MadameNoire Featured Video


In a surprise speech during the daily White House briefing, President Barack Obama spoke further in depth about Trayvon Martin and the verdict that freed George Zimmerman last week. He started the speech, “When Trayvon Martin was first shot, I said that this could have been my son. Another way of saying that is, Trayvon Martin could have been me, 35 years ago.”

 He went on to list the ways in which people tend to stereotype black people in this country, how women clutch their purses when a black man steps on the elevator and how employees follow black people around in a department store. He even said that before he was elected to public office he recalls people locking their car doors when he walked past. In response to those stereotypes and assumptions President Obama discussed the pain many in the African American community feel because of the discrimination we have and continue to experience in this country. President Obama said this history does not go away.

He didn’t outright speak about his thoughts on whether the verdict was right or wrong, but he did say that Florida should look at state and local laws like “stand your ground” to determine if they will “encourage the kinds of altercations and confrontations and tragedies that we saw in Florida case, rather than diffuse potential altercations.”

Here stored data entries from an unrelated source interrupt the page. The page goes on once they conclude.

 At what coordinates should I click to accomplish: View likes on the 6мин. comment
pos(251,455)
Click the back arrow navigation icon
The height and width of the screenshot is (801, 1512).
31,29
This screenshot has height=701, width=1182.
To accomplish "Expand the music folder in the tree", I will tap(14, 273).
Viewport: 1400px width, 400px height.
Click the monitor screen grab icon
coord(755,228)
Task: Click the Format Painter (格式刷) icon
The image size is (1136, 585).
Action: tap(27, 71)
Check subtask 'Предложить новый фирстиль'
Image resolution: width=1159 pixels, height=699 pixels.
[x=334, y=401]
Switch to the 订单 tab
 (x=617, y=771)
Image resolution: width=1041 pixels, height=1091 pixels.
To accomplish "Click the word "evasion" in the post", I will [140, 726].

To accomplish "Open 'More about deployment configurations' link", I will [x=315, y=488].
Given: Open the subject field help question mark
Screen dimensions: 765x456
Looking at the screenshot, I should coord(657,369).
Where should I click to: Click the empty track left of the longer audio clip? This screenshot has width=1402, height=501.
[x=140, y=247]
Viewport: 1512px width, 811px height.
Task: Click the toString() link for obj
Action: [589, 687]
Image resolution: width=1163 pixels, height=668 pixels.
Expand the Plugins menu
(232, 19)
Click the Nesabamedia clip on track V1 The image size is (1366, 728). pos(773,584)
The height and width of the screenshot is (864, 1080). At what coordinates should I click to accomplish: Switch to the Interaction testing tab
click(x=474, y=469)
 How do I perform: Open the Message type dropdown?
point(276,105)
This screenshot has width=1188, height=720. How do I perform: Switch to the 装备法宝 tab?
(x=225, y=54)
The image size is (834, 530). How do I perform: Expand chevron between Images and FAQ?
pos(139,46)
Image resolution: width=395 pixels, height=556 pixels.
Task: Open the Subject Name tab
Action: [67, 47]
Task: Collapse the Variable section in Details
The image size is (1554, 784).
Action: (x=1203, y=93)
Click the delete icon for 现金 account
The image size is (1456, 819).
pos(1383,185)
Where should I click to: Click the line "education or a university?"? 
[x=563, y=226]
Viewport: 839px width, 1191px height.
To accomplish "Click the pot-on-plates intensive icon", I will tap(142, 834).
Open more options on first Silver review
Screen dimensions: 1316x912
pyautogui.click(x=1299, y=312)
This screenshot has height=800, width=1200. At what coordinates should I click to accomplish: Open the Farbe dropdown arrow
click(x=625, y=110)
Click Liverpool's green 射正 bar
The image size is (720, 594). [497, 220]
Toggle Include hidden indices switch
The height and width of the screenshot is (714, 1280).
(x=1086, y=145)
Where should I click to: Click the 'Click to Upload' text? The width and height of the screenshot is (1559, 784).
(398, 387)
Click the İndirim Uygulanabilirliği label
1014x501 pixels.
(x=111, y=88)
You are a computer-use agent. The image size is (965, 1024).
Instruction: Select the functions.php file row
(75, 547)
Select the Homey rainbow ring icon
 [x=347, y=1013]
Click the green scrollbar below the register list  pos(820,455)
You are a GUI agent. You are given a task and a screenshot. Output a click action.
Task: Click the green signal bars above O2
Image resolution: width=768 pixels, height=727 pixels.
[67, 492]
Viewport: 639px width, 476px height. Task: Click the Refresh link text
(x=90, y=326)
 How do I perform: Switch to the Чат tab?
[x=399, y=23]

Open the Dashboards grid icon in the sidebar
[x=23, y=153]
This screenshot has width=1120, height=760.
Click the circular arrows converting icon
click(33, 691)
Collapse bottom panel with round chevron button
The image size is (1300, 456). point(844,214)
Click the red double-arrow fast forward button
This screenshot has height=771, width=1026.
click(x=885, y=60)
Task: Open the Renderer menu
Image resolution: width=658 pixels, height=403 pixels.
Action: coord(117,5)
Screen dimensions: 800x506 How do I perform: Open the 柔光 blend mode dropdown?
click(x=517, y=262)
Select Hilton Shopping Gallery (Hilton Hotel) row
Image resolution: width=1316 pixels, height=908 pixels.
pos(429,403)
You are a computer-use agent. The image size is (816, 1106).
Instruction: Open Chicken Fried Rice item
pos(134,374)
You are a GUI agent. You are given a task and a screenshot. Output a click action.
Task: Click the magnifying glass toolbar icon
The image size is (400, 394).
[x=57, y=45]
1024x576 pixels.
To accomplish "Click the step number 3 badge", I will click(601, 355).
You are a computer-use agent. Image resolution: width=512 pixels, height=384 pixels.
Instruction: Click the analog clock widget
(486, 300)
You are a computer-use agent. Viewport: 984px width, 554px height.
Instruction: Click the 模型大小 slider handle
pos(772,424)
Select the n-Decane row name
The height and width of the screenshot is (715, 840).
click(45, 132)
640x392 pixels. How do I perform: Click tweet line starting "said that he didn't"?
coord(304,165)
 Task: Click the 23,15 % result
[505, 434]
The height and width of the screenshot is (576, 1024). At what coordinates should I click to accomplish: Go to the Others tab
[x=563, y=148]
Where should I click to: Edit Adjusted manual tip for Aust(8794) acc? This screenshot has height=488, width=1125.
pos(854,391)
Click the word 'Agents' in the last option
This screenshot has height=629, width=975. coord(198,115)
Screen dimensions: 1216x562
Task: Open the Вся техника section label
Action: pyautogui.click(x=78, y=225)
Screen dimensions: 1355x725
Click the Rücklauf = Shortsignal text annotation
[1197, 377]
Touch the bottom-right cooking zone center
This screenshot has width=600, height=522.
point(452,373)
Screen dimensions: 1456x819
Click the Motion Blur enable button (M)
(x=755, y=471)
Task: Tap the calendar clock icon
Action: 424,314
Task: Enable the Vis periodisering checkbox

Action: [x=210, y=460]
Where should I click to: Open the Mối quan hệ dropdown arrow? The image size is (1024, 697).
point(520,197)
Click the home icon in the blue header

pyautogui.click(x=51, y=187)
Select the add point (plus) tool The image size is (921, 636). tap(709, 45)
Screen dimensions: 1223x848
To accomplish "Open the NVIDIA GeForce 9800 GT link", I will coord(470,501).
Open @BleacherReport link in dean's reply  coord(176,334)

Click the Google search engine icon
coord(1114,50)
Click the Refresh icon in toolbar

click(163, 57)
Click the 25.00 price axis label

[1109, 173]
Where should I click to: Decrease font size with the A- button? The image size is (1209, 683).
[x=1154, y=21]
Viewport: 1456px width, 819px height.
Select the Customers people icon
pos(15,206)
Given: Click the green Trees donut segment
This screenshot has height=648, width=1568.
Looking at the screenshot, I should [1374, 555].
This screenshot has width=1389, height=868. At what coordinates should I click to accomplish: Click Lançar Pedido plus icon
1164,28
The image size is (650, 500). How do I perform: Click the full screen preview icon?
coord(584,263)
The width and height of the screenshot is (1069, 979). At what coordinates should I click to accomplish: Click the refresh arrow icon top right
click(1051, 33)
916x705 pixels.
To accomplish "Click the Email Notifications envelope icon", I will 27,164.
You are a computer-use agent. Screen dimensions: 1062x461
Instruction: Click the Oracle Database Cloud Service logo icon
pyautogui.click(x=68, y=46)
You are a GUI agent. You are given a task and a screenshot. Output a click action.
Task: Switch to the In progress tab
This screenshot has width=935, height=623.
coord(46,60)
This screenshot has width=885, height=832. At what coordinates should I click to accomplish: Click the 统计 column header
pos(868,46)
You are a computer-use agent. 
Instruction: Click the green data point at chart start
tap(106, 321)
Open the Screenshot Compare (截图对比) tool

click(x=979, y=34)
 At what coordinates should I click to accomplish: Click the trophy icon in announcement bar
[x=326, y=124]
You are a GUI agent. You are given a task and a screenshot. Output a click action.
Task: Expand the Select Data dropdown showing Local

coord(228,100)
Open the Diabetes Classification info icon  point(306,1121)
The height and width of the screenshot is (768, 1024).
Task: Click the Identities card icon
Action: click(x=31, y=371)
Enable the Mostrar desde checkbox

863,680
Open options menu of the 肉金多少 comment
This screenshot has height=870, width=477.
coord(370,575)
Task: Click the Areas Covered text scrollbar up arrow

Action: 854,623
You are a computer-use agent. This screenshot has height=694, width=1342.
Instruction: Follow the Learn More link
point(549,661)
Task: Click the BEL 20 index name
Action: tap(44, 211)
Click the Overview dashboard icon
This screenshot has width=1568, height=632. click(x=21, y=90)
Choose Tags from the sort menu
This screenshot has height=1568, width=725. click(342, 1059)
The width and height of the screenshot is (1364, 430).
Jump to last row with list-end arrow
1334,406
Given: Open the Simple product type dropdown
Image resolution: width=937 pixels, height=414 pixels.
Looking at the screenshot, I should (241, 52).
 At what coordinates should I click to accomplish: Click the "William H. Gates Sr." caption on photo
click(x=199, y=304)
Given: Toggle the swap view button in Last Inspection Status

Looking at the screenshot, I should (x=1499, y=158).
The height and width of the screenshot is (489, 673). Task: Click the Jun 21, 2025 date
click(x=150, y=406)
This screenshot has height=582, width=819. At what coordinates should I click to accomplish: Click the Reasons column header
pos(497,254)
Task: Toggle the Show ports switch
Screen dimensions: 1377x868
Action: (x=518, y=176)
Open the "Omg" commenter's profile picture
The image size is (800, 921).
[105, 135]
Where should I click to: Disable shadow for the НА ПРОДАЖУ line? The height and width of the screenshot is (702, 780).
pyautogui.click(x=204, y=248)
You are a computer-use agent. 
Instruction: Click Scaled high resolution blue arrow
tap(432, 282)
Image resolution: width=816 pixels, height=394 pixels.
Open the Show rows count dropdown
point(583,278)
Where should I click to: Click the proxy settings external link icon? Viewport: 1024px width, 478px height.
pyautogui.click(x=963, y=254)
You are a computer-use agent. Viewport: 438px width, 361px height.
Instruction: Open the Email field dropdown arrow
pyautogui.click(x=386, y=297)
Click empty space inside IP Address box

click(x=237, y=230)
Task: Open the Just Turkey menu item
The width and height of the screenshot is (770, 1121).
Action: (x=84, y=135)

This was the speech I was waiting for. Throughout President Obama’s first term I understood that he was trying to get reelected and couldn’t afford to alienate the general population. So I got why he couldn’t necessarily speak out on “black” issues. But now that he’s comfortably settled into his second term, I’ve been waiting for him to speak out on causes that concern the African American community, beyond absentee fathers. And thankfully today was that day. President Obama’s remarks were thoughtful, enlightening for those outside of the community and gospel for those within it. It was nothing short of beautiful and while I’m always proud of our president, today I was especially thrilled.

If you missed his remarks, you can watch the video on the next page.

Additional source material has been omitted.